А голос вроде не старушечий. Глубокий и такой… величавый, что ли? Такими Тёма представлял себе голоса настоящий королев из сказок.

– Эмммм, здрасти! – промычал парнишка, как дурак пялясь на царственную голову.

– Ну здрасти! – в тон ему ехидно ответила старуха. Тёма сморгнул. То вроде как молодая, лет, может, сорок, а то – древняя бабуся. Вода, что ли, бликует? Надо бы на берег выбираться!

– Хорошо, что приехал, малой! – кивнула женщина. Тёма решил, что лучше обозначать её «женщина», оно же в любом возрасте годится, так?

– Давай-ка к берегу, потолковать мне с тобой надо!

– Э, ну это… ладно… – неуверенно проскрипел Артём и поплыл в указанном направлении. Уже у берега он сообразил, что трусы-то в траве остались! Смущённый пацан залился краской. Хорошо, что солнце уже клонилось на покой, а прибрежная кромка заросла стеной камыша – может, как-то проскользнуть удастся? А женщина, будто прочитав его мыслишки, холодно отвернулась. Артём чуток помялся, но она глянула на него так, что он махом выскочил из воды и, прикрываясь, как последний лошпед, нашарил в траве труселя, запутался, чуть не упал, чертыхаясь, кое-как влез в липнущие к мокрому телу джинсы.

– Да бросай ты чертыхаться-то, говорят тебе – нет тут таких, одна я! – зло одёрнула его бабуся. Она по-прежнему стояла по грудь в воде. К своему ужасу, Тёма сообразил, что она тоже совершенно голая! «Ох, только бы… она… не…»

– Да не выйду я, не бойся! – рассмеялась женщина. Тёма чуть не сгорел в прохладных сумерках, едва не рассыпался горячим прахом от стыда.

– Да я… не… ну, не это… вы не подумайте! – залепетал он, пряча глаза.

– Эй, голову подыми! – прикрикнула женщина. – Да слушай! Времени у меня на тебя нету, и у деда твоего маловато оного осталось!

Тёму от этих слов бросило из жара в холод. Он поднял голову и растерянно заморгал.

– Ты ведь этого старого олуха внук, того, чьи козы по бережку пасутся, так?

– Д-да, – выдавил Тёма. Водяная сырость вдруг стала ужасно неприятна, за шиворот пробирался страх. «Бежать надо, вот что!» – подумал он, но не шелохнулся. А женщина продолжала:

– Как тя звать, рыбий хвостик?

– Тё…Тёма, Артём!

– Ну вот и славно! – оживилась вдруг бабка. – Тёма-тетёма, молодец ты, Тёма, имя назвал, теперь не ослушаешься!

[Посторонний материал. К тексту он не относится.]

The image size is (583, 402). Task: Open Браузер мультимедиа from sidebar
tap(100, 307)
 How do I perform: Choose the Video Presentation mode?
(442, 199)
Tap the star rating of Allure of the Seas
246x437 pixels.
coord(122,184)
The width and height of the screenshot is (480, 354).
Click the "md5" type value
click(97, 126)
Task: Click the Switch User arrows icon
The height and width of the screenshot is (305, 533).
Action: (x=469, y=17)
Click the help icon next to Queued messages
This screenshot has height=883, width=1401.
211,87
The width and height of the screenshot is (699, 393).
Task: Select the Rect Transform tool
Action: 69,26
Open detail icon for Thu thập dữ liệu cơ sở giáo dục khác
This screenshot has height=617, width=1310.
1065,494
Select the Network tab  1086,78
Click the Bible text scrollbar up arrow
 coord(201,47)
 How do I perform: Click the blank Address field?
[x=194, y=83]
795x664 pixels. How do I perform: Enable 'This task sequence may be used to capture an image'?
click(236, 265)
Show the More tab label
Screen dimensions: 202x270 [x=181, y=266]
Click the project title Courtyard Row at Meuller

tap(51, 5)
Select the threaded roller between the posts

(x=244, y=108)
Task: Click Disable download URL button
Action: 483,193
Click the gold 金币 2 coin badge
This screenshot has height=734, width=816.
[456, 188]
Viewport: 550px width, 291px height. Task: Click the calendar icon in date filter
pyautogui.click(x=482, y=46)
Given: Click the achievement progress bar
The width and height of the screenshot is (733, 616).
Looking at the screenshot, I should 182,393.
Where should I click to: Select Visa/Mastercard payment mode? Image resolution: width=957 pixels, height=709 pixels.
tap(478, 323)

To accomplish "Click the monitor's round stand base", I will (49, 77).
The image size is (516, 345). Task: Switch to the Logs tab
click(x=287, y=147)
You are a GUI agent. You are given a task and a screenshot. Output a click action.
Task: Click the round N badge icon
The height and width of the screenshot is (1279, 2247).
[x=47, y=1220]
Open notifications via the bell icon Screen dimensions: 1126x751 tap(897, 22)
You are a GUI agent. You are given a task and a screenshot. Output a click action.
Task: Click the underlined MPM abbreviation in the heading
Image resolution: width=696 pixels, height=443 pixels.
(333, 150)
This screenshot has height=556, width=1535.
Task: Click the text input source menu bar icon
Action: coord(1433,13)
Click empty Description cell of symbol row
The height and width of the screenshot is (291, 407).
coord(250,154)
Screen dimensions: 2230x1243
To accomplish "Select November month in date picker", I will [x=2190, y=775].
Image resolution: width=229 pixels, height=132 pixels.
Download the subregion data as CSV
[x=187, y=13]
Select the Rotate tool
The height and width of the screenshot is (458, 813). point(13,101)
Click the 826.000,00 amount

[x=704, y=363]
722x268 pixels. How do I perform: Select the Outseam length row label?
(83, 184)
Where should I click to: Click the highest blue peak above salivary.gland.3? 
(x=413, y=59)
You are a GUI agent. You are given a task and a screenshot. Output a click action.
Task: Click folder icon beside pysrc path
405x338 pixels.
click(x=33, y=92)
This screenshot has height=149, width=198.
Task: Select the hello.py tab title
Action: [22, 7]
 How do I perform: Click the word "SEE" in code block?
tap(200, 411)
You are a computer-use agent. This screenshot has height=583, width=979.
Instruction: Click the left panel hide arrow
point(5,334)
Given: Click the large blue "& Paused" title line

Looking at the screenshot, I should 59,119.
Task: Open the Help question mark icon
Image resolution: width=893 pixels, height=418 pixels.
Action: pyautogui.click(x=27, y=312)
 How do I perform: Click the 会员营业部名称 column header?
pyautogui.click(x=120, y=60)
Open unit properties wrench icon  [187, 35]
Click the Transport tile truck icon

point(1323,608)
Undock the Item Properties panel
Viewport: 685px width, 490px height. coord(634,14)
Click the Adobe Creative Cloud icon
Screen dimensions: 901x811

Она выпростала руку из воды и повелительно протянула её в сторону пацана. Тот дёрнулся было, но понял, что сама бабка осталась стоять, где стояла, выпрыгивать из воды и хватать его за горло она не собирается!

– Пойди, Тёма, к своему деду да принеси мне его сапоги!

– А это… – проскрипел Тёма, сам не понимая, что собирается сказать. – А вам зачем? – пискнул он и осёкся. Как его рот сам по себе это выдал?

– Не твоё дело, щучье отродье! – повысила голос бабка. – Делай что сказано! Да смотри, ночью сюда не являйся, не вашего роду это время, и деду ничего не говори! Хоть одно слово, и я до тебя доберусь, поплатишься за дедуленьку, как сестра твоя!

Артём остолбенел. Всё, что он знал про свою старшую сестру – что она в возрасте трёх лет опрокинула на себя кастрюлю кипящей воды, летом, когда отключали центральное отопление. Мама как раз собиралась ребёнка помыть в этой самой воде. Спасти Марианну не удалось. Тёма видел её только на фотографиях, самая яркая из которых была прибита к могильной плите…

– А вы… откуда… знаете… – чуть слышно прошептал он, пугая самого себя до онемения.

– А ты у дедушки своего любимого спроси! Так и скажи, мол, что же ты, дед, баб-то обижаешь? Да нет, шучу я! – вдруг переменила гневный тон старуха на простой и почти ласковый. Улыбка сморщила её породистое лицо, она заговорщицки подмигнула: – Ничего ему не говори, ага? А завтра с утреца тащи мне сапоги! Тут вот ждать тебя буду, разбойник ты эдакий!